Russell Sheptak

Job title: 
Research Associate
Bio/CV: 

Russell Sheptak spent 20 years architecting and writing software at startups, retiring as a VP of Engineering at his last company.  He then returned to research on the history and life of  Central American indigenous people, a topic that has interested him since his early days as an Anthropology undergraduate at Cornell University in the 1970s. 

He obtained his Ph.D. in Archaeology from Leiden University in the Netherlands in 2013, combining both historical and archaeological data to provide a rich view into the ways the indigenous people of the lower Ulua River valley in Honduras co-constucted much of the colonial society that continues to affect the economy and politics of modern Honduras.

From 2016 to 2020, he co-directed a project funded by the National Endowment for the Humanities to create a finding aid for the microfilm collection duplicating the Archivo General de Centroamérica. He is the co-editor of Indigenous Persistence in the Colonized Americas (University of New Mexico Press, 2019). 

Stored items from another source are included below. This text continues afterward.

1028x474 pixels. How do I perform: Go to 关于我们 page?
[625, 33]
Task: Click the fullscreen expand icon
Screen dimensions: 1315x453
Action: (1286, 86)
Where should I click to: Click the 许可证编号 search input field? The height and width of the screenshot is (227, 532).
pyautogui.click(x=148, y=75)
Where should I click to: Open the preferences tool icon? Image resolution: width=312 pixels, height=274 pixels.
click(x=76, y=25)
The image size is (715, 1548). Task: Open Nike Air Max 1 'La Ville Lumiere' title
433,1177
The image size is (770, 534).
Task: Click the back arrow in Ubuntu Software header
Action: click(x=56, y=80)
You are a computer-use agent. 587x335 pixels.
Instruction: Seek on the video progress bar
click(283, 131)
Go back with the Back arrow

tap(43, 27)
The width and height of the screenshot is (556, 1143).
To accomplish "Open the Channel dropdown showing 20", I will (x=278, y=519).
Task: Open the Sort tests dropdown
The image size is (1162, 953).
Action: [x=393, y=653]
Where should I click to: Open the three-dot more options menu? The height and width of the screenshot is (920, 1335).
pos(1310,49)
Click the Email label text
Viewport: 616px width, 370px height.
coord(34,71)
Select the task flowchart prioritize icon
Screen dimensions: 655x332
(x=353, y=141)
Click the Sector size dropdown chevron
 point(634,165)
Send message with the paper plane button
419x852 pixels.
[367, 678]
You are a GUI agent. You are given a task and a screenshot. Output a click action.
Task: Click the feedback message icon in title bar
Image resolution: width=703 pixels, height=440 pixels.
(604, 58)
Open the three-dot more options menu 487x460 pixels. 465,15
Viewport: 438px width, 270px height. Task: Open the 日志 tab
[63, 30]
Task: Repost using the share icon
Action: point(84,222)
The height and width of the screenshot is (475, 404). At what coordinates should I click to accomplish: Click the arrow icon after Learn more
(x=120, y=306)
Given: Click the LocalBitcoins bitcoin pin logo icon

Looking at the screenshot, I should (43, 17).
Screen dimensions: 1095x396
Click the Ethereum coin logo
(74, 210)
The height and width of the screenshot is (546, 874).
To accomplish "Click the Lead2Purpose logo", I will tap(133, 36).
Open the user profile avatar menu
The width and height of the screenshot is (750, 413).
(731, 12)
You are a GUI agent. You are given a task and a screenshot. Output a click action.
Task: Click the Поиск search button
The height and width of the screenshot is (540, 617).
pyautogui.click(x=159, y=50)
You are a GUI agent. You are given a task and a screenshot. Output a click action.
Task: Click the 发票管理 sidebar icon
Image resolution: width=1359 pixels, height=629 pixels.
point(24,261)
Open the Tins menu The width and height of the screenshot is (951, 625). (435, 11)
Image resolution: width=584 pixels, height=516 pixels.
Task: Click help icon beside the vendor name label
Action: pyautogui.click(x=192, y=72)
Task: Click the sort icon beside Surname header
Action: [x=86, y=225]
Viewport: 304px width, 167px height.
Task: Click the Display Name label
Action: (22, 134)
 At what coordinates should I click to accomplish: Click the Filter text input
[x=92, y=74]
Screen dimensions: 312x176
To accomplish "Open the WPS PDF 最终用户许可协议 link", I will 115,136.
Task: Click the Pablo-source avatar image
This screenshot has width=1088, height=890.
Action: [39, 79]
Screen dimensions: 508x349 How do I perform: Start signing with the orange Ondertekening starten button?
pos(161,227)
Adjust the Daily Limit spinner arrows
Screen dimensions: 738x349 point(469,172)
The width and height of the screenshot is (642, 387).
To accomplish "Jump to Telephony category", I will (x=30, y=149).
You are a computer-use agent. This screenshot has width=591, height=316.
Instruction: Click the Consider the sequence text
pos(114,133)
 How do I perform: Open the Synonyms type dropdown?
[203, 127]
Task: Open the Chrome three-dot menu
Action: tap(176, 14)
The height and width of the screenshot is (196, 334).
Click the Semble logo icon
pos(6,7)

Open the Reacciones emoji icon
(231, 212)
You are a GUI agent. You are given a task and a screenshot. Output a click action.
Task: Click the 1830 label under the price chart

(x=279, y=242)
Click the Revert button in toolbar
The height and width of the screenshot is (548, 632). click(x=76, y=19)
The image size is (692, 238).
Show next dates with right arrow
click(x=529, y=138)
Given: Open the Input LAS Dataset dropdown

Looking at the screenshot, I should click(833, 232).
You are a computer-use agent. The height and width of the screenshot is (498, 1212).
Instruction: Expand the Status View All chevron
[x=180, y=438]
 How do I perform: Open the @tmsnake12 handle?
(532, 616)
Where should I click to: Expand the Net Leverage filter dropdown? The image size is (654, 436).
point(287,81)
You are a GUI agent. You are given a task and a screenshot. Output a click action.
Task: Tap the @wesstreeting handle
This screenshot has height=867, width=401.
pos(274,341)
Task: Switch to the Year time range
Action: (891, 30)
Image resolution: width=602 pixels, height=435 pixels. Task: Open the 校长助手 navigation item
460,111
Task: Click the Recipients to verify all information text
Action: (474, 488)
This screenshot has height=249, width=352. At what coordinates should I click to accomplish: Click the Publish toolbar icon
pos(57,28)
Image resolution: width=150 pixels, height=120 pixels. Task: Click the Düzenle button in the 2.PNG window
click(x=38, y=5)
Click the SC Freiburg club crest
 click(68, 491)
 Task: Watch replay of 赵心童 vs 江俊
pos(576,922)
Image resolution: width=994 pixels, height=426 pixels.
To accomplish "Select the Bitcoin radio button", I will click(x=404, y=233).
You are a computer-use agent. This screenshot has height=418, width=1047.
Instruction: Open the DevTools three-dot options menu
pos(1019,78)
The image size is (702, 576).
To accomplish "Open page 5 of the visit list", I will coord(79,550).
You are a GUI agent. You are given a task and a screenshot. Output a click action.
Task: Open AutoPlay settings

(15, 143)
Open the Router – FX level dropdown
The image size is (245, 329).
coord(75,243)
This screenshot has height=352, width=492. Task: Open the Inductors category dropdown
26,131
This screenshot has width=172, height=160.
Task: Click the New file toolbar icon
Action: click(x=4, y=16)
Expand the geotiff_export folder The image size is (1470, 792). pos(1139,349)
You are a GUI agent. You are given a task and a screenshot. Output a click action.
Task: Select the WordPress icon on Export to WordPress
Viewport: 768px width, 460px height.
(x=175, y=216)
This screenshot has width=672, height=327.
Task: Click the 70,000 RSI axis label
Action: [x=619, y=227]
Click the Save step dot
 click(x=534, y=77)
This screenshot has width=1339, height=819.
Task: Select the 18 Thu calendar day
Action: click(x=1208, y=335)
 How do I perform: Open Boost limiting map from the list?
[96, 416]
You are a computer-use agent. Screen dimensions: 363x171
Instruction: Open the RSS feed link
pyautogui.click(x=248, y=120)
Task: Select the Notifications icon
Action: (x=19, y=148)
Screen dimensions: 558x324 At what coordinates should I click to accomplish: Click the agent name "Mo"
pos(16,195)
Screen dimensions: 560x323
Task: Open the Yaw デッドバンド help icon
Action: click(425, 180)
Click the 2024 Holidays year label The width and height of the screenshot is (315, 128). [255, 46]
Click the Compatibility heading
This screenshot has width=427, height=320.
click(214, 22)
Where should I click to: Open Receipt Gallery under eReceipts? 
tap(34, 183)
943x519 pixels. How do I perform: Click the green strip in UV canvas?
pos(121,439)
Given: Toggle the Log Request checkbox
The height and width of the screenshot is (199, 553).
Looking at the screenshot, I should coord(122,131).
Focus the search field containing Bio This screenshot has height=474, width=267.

While working at the Spanish Colonial fort of Omoa, on Honduras’s Caribbean coast, he became interested in the lives and experiences of the Afrodescendent peoples associated with the fort, both enslaved and free, and he is currently working on writing a book about the free Black people at Omoa.  In 2022, he was awarded the Jesús Núñez Chinchilla Prize for "Inclusive Investigation of the Cultural Patrimony of Honduras" by the Instituto Hondureño de Antropología e Historia.